Malicious plugins, tools, and platforms are third party add-ons (or services) that look legitimate but are designed to steal data, steal credentials, install malware, or trigger unsafe actions when used with LLM-enabled assistants/agents.  

This is an LLM-specific risk because modern LLM systems often support extensions (plugins, tools, connectors) that give the model the ability to access files, browse the web, call APIs, or interact with business apps. If a plugin/tool is malicious (or compromised), it can inherit that access. 

 

Who is at risk?

Individuals 

  • People using AI assistants that support third party plugins/tools may install something helpful that is actually malicious, leading to credential theft, data exposure, or device compromise.  
  • Anyone using personal assistants connected to email/calendar/storage is at higher risk if third party add-ons are enabled with broad access.  

Businesses and organisations 

  • Organisations that connect assistants/agents to email, file storage, calendars, CRMs, ticketing systems, or other business tools are at risk because malicious plugins/tools can exfiltrate data and credentials at scale.  
  • Any organisation enabling third party add-ons through marketplaces or official platforms is exposed to supply chain risk, especially if review processes are weak or users can self-install add-ons without oversight. 

 

How attacks work

Example 1: “Fake prerequisites” that install malware 

A plugin/tool page looks legitimate and claims you must “install a helper” first. It links to an external download or tells you to run a script. The helper is actually malware or a credential stealer. This social engineering pattern has been described by researchers investigating malicious add-ons in agent marketplaces. 

Example 2: Credential and token theft from the host 

Once installed or enabled, a malicious add-on may try to capture secrets stored on the device or within the agent environment (API keys, session tokens, credentials), then send them to an attacker-controlled server.  

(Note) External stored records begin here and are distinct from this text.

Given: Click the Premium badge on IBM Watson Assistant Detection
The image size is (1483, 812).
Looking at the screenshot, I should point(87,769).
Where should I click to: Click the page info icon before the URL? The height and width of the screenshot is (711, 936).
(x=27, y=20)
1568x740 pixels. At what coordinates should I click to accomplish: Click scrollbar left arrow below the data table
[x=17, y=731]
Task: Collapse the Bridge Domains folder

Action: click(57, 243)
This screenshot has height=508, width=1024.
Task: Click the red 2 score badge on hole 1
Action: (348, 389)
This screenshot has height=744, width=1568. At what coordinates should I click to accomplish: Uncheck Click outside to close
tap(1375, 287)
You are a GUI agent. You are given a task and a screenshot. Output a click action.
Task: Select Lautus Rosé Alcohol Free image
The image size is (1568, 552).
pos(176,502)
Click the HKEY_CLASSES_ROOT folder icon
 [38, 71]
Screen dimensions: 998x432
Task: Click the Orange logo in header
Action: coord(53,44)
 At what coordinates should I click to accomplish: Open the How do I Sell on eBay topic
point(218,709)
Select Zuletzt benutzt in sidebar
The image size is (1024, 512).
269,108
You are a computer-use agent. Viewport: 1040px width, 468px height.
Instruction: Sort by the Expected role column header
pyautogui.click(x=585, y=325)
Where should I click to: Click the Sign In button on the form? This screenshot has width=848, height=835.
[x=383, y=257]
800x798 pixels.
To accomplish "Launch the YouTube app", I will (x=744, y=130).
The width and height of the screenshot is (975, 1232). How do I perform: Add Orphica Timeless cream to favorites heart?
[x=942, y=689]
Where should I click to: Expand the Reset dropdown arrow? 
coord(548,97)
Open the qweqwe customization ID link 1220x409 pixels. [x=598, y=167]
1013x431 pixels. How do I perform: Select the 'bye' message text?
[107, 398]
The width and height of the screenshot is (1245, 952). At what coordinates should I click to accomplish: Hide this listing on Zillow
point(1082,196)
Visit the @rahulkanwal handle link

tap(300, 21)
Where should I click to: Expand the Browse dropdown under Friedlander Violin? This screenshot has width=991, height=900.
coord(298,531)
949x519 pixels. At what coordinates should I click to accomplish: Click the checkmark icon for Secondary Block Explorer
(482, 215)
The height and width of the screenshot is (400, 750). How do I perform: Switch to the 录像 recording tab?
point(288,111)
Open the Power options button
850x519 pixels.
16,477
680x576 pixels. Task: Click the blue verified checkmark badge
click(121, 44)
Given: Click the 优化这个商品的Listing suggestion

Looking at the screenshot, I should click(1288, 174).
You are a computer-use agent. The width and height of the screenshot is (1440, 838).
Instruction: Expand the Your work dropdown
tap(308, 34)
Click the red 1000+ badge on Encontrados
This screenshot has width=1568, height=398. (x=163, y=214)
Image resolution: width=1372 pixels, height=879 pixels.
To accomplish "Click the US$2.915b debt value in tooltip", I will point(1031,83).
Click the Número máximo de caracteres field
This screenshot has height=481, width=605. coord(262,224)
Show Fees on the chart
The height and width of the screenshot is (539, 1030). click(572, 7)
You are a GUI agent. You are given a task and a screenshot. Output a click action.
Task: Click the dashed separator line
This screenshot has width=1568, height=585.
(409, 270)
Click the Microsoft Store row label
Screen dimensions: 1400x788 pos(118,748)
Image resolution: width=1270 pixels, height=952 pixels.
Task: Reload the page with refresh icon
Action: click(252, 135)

Example 3: Lookalike names - typo squatting 

Attackers create add-ons with names that closely resemble popular ones (small spelling differences), increasing the chance that users install the wrong package or enable the wrong integration. 

 

Controls

People  

  • Treat plugins/tools like software installs: don’t enable add-ons just to try them and be wary of any plugin that asks you to run separate installers/scripts or download software from external links.  
  • Train staff to recognise red flags: urgent install steps, external downloads, vague publishers, and requests for broad permissions or API keys.  

Process 

  • Approved list: limit which plugins/tools can be enabled and restrict who can enable them (especially in business environments).  
  • Supplier and marketplace due diligence: ask how add-ons are reviewed, how quickly malicious items are removed, and how users are alerted to security issues.  
  • Maintain an inventory: keep a list of enabled plugins/tools, versions, and what they connect to (email, storage, CRM, etc) so you can manage risk and respond quickly.  
  • Incident playbook: define how to respond if a plugin/tool is suspected malicious (disable it, rotate tokens/credentials, review logs, scope access).  

Tech 

  • Least privilege for tools and permissions: give assistants/agents the minimum access required (read-only where possible).  
  • Use separate accounts and scoped tokens: use dedicated service accounts and limited-scope API keys for plugins rather than personal/admin accounts to reduce impact.  
  • Isolation / sandboxing where possible: run agent tools in constrained environments and avoid running agent processes with admin/root permissions. This reduces damage if a malicious add-on executes. 
  • Logging and monitoring: log add-on enablement, permission grants, tool calls, and unusual outbound connections so you can detect suspicious behaviour and investigate.  
  • Rate limits / anomaly detection: detect unusual behaviour (sudden bursts of tool calls, exports, or external requests).